As this is a romance, inevitably, sparks begin to fly. Between seminars, a pub night with new friends (where Anna is treated to a debate about British vs American superiority that ends in a pint-to-the-crotch incident), and one-on-one meets, the tension between Anna and Jamie shifts from lukewarm to flirtatious. He sings "Yellow" by Coldplay at karaoke (the worst Coldplay-related incident to happen recently, trust me) and takes her for a kebab at Dimitri’s after, introducing her to what she believes is elephant meat. Despite her initial confusion, she likes it. She likes him. When he walks her back to her flat, she kisses him, then invites him in for “tea and crumpets” - a euphemism no one should refer to again. While Jamie turns her down that night, he soon takes her to Duke Humfrey's Library, where their relationship hits new milestones in and out of his car.


Sofia Carson and Corey Mylchreest holding on to each other in the Oxford rain.
My Oxford Year. (L to R) Corey Mylchreest as Jamie and Sofia Carson as Anna in My Oxford Year. Cr. Chris Baker/Netflix ©2024

Just as you’re settling into the rom-com routine, the film changes course and Jamie begins to pull away. When Anna heads to his place and finds him hooked up to a drip, everything changes. It turns out that Jamie has a hereditary illness, the same one that killed his brother Eddie, and he’s decided to stop treatment. What began as a bubbling romance shifts into emotional melodrama, complete with tearful confrontations, late-night collapses, and declarations shouted into the rain or Oxford’s crowds.


Despite this tonal pivot, the film doesn’t quite earn its emotional stakes. The romance is charming in places but ultimately feels rushed. One minute, Anna can’t stand Jamie, believing him to be a womaniser who couldn’t love a woman for longer than six months; the next, she’s kissing him, inviting him inside her place. The illness storyline feels added on, as if someone realised that they needed higher stakes in the final act, rather than treating it with the weight it deserved from the moment Jamie and his father (Dougray Scott) clashed over his choices.

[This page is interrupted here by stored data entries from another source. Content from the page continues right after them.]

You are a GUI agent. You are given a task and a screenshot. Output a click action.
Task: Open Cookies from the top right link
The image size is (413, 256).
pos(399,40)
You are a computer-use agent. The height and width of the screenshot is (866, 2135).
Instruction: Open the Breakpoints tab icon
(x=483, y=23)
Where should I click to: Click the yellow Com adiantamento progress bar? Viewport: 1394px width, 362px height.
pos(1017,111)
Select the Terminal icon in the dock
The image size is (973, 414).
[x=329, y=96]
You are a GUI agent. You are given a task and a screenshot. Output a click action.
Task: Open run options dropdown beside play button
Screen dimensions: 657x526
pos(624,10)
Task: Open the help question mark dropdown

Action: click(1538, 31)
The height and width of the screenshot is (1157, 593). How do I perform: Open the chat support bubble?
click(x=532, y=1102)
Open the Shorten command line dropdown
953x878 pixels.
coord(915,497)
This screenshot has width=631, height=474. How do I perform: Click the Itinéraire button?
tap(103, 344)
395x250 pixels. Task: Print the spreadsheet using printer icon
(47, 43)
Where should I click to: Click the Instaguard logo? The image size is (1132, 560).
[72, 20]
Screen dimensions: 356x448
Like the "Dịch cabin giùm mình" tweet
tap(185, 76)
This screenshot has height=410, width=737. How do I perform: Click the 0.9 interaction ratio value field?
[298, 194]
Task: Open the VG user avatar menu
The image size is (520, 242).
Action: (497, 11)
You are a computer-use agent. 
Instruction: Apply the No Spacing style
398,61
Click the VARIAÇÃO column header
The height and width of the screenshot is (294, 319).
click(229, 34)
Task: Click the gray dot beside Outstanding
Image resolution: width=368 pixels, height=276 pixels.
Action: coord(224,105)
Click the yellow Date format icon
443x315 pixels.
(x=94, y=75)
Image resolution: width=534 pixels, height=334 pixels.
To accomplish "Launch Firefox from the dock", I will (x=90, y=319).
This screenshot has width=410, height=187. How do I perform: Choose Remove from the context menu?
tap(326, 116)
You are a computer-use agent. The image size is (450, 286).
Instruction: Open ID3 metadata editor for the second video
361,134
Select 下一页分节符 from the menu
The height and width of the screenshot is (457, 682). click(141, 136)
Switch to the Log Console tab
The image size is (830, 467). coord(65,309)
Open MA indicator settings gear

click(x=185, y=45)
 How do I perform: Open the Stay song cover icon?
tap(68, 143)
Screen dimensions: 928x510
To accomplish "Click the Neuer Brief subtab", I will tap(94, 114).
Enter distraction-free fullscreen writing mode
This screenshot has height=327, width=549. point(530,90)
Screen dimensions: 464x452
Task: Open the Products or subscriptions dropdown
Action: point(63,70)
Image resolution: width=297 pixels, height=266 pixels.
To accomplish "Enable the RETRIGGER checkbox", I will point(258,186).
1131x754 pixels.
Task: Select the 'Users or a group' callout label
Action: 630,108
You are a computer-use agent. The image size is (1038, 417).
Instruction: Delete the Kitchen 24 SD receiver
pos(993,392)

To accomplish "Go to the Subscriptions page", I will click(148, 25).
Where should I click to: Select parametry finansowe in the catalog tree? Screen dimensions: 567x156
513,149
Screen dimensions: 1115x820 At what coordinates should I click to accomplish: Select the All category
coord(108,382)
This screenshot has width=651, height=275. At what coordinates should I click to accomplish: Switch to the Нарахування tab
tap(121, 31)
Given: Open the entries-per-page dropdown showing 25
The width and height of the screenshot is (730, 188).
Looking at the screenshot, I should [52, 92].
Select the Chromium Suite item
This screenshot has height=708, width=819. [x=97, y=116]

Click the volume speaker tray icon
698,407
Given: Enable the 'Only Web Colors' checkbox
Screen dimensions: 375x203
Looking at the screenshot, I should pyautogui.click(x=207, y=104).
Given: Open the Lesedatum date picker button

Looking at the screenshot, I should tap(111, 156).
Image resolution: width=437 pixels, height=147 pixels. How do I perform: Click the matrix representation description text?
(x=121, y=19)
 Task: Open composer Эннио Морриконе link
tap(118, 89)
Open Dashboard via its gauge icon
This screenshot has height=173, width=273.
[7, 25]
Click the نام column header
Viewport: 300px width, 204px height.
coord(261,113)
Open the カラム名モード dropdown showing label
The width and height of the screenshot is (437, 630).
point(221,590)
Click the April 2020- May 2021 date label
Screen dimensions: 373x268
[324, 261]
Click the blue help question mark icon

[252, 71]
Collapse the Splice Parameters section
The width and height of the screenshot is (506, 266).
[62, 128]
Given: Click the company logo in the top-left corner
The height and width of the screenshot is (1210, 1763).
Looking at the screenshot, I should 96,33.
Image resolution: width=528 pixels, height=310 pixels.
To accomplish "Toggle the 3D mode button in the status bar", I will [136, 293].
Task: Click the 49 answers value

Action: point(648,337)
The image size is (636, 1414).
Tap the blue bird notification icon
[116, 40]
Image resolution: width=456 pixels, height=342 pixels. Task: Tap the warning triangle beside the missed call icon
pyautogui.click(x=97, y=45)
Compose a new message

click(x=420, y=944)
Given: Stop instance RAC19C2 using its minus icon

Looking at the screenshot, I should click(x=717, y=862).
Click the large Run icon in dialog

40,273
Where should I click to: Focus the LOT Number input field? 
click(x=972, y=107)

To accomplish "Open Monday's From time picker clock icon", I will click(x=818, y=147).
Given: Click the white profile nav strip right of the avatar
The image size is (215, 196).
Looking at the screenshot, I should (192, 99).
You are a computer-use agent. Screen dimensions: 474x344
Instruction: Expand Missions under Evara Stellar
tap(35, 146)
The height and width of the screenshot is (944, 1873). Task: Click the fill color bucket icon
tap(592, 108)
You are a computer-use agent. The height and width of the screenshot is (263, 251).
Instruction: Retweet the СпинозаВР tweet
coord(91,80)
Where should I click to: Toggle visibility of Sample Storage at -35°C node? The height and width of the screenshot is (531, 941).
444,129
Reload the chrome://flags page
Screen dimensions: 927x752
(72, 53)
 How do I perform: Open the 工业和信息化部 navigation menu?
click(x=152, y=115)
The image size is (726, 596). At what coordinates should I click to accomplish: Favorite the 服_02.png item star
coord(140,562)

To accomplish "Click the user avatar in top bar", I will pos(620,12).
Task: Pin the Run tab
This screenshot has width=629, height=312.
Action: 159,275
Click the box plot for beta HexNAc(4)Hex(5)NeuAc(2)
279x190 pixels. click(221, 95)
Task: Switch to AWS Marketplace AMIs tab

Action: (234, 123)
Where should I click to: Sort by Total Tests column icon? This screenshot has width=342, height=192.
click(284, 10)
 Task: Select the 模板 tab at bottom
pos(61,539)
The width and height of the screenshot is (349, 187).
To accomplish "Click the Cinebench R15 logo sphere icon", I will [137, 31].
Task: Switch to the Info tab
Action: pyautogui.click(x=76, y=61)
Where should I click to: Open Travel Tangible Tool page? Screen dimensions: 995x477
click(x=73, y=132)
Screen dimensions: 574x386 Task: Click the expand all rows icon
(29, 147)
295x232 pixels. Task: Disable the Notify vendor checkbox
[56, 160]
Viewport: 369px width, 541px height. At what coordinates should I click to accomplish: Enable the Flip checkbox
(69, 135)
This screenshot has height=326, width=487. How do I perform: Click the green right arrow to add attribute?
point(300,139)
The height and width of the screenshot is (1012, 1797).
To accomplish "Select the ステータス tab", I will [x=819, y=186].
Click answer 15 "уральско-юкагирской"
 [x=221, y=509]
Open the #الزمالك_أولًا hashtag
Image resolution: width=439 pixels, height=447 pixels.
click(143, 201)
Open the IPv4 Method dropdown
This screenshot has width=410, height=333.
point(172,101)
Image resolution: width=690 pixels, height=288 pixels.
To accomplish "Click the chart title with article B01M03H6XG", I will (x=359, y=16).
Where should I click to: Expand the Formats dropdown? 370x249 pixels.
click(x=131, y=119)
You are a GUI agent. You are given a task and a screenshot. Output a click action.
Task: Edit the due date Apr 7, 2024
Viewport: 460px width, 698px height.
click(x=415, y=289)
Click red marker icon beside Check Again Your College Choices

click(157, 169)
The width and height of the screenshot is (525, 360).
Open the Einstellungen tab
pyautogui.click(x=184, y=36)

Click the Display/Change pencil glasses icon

Still, there are moments that land. In a one-on-one session with Jamie about an assignment, he asks Anna to choose a different poem, one that speaks to her, not to him or his ill treatment of women. She chooses "Dover Beach" by Matthew Arnold. She interprets it to mean that the reality of life is that it’s hard, but at least we have each other, and he's impressed that she found hope in the single most pessimistic poem of the Victorian era. It’s a rare moment of sincerity in a film otherwise built on clichés and stereotypes.


In the end, Anna stays in Oxford, choosing poetry over corporate life in New York and growth over a paycheque. She teaches Victorian literature in Jamie’s place, echoing his words about living poetry, not just studying it, because it will change your life.


My Oxford Year is a predictable but serviceable romantic drama. It’s emotionally shallow, narratively safe, and occasionally insufferable, but honestly, what more should you expect?

Rating: ★½☆☆☆



My Oxford Year. © Netflix
My Oxford Year. © Netflix

About My Oxford Year


Premiere Date: August 1, 2025

Executive Producers: Marty Bowen, Wyck Godfrey, Laura Quicksilver, Isaac Klausner

Writers: Allison Burnett, Melissa Osborne

Director: Iain Morris

Distribution: Netflix

Cast: Sofia Carson, Corey Mylchreest, Dougray Scott, Catherine McCormack, Harry Trevaldwyn, Esmé Kingdom, Poppy Gilbert


Synopsis: An ambitious American fulfilling her dream of studying at Oxford falls for a charming Brit hiding a secret that may upend her perfectly planned life.